Well, Bless Your Heart
The phrase, “Well,
bless your (or her or his) heart,” has been assigned an undeserved negative connotation
these days, I believe from Yankee writers who pretend to understand the South.
When I was growing up, blessing
someone’s heart meant just what it says. Folks said it to or about folks who
were going through a difficult time or situation because there just were no
other words to convey one’s sympathy, or more importantly, empathy, because we’d
all known hard times. We were asking God’s blessing on that person.
Take for example if you
were standing in the churchyard after services talking about sister Beth who
had lost her husband, or someone’s child home sick with chicken pox, or brother
Clyde who just came home from the hospital, “Well, bless her (or his) heart”

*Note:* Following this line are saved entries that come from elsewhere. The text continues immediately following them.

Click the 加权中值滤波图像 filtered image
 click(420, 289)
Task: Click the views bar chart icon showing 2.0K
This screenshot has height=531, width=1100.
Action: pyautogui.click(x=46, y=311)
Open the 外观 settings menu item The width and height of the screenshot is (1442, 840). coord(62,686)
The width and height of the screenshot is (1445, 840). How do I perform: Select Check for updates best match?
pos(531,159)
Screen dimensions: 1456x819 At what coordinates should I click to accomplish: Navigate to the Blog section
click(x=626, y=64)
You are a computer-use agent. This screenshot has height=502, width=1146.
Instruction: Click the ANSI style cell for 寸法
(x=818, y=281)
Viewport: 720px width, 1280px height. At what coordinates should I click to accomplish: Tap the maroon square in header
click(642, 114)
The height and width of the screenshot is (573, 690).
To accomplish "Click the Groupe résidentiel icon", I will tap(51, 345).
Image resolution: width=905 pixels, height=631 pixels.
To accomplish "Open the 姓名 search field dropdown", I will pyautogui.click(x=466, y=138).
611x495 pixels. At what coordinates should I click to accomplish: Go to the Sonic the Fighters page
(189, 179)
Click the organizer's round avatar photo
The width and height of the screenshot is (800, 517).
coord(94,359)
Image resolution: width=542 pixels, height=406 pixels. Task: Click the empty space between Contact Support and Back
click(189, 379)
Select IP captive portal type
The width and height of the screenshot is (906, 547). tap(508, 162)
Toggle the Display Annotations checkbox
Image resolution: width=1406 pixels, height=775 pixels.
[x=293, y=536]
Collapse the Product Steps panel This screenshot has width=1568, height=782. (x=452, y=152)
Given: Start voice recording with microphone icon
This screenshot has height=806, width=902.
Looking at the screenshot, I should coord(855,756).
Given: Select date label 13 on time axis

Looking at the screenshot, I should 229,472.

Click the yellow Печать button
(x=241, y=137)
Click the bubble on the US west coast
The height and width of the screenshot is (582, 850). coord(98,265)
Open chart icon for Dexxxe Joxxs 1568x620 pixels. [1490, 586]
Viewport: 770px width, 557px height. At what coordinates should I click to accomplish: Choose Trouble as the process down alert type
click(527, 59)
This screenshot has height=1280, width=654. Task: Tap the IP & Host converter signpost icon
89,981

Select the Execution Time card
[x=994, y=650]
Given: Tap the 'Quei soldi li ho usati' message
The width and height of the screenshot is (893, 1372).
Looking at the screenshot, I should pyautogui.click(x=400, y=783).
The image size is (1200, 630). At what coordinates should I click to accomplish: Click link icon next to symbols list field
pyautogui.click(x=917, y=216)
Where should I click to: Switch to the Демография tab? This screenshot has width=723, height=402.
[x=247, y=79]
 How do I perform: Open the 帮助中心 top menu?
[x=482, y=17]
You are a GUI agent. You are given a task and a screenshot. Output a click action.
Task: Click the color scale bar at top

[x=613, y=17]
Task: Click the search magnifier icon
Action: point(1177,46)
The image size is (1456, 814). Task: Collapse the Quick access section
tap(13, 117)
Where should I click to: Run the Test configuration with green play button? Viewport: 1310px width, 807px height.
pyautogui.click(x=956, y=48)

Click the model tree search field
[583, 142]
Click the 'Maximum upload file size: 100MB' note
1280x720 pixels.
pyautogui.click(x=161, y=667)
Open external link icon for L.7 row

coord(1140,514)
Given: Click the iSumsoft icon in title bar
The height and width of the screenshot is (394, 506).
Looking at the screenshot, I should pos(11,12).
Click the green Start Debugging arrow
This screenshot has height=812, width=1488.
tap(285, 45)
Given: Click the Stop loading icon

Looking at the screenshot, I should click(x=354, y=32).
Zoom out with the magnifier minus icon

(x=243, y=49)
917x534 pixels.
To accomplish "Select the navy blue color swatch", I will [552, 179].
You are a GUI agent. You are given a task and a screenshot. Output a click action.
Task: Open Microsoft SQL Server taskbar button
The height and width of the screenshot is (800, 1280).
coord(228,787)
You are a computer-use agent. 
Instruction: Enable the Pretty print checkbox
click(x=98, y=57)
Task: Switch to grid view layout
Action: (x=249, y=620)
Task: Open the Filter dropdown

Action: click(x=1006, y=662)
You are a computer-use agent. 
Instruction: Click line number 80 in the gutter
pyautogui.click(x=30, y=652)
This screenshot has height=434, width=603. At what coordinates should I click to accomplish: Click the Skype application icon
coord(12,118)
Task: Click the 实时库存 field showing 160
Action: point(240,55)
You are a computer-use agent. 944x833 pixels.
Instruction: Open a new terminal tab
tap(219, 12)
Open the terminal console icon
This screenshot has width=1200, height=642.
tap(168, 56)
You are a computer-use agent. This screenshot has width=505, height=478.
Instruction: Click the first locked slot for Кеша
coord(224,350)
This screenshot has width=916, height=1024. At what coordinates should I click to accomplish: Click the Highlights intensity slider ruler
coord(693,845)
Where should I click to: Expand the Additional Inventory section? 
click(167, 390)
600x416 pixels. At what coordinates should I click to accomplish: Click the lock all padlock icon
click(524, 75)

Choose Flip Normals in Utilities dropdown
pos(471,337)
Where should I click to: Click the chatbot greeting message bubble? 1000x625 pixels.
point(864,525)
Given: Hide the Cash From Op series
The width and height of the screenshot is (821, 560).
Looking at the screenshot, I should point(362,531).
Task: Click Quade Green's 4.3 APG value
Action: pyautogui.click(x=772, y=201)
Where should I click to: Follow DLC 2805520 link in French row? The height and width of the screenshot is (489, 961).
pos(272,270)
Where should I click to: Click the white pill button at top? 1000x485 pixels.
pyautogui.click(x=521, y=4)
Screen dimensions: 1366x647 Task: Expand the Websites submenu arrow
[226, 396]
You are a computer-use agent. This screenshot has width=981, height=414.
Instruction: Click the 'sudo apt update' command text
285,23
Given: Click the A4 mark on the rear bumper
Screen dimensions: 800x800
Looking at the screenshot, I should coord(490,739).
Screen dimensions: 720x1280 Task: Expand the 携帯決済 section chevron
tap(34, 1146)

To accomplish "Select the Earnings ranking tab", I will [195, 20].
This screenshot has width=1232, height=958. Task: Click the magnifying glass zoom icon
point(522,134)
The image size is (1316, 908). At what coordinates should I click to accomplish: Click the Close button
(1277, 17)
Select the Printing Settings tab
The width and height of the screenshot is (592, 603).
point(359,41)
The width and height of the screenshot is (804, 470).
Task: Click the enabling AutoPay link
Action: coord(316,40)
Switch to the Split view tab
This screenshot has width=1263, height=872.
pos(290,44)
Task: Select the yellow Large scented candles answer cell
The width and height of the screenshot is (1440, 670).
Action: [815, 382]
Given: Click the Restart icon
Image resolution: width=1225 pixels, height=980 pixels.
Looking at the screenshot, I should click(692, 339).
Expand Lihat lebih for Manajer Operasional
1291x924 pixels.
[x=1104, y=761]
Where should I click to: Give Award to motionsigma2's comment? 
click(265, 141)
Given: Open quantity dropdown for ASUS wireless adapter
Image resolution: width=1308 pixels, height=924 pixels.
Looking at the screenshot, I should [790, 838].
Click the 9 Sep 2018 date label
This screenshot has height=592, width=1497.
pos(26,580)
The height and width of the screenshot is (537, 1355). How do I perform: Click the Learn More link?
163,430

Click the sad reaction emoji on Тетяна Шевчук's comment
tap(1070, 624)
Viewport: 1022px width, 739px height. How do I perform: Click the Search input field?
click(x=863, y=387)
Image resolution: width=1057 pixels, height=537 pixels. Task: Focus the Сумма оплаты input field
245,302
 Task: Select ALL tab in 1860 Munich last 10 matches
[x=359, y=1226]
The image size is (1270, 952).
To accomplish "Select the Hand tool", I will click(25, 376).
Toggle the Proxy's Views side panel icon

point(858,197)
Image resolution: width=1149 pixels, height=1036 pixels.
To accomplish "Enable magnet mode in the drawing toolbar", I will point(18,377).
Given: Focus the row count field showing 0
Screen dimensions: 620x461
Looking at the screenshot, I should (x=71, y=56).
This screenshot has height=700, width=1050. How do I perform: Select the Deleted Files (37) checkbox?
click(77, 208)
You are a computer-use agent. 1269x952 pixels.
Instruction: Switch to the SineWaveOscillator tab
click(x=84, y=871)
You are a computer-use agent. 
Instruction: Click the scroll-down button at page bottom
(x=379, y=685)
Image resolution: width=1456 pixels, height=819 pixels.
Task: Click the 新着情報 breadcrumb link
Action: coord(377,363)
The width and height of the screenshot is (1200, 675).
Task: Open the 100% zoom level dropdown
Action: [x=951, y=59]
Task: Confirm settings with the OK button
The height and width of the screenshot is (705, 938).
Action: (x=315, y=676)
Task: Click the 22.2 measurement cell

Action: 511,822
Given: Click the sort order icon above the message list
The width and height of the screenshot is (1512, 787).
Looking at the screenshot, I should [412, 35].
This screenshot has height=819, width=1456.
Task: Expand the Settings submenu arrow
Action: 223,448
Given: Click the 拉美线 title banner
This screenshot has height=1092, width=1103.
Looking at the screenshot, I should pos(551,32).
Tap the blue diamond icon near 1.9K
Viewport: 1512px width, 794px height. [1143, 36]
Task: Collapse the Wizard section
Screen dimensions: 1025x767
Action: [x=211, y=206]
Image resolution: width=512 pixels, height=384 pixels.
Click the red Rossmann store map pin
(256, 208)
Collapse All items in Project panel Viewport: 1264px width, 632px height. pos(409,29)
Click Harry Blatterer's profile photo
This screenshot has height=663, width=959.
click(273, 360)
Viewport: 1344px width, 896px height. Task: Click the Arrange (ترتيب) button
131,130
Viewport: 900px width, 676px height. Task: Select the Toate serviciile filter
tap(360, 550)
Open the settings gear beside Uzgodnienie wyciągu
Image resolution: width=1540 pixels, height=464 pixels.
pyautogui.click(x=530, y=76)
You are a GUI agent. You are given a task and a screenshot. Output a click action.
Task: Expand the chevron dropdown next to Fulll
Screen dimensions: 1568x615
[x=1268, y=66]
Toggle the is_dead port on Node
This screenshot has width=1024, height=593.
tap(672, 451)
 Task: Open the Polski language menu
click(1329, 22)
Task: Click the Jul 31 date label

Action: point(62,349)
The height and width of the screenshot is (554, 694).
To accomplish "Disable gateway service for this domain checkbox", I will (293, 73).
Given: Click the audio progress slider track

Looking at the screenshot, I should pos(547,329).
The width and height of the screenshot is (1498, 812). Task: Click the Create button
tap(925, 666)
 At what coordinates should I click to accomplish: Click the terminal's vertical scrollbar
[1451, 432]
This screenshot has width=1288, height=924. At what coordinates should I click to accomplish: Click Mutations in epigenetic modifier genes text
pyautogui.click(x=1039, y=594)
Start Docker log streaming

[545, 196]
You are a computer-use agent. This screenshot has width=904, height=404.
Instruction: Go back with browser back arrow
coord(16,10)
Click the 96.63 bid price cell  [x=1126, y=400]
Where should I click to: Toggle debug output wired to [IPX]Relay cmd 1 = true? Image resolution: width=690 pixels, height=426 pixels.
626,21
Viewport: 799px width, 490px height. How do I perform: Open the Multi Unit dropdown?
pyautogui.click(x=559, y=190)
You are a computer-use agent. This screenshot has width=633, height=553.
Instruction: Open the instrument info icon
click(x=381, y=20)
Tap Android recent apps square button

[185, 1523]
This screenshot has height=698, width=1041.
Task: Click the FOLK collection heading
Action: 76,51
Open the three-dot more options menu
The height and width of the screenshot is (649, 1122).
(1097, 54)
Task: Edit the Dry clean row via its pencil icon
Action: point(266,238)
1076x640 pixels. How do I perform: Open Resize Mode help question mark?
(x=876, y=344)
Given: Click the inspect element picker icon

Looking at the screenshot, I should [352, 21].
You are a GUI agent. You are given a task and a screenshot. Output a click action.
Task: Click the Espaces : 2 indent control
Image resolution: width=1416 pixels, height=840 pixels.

preceded the plans to take food to them, visit, and pray for them.
When a little one fell
and skinned her (or his) knee the grown up in charge would scoop up the child and with a
“bless your little heart” followed by a kiss to make the boo-boo all better.
What “bless your heart”
did not mean, was that the person saying it thought the person to which it was
directed was so stupid that ‘bless your heart” was the politest thing to say –
which of course it is not, since now folks believe that is what it means. Some
folks think it is a synonym for “dumb ass” which of course they would never say
out loud, so they say, “Bless her (or his) heart.
So, this is just to let
anyone who knows me—if I say, “Bless your heart” I am really asking God’s
blessing on you whether your pain is a small boo-boo or a life altering crisis.
It means I love you and care, even if I can’t do anything to change your situation.
And, bless your hearts to all you Yankees who don’t know any better, and young Southerns who believe them.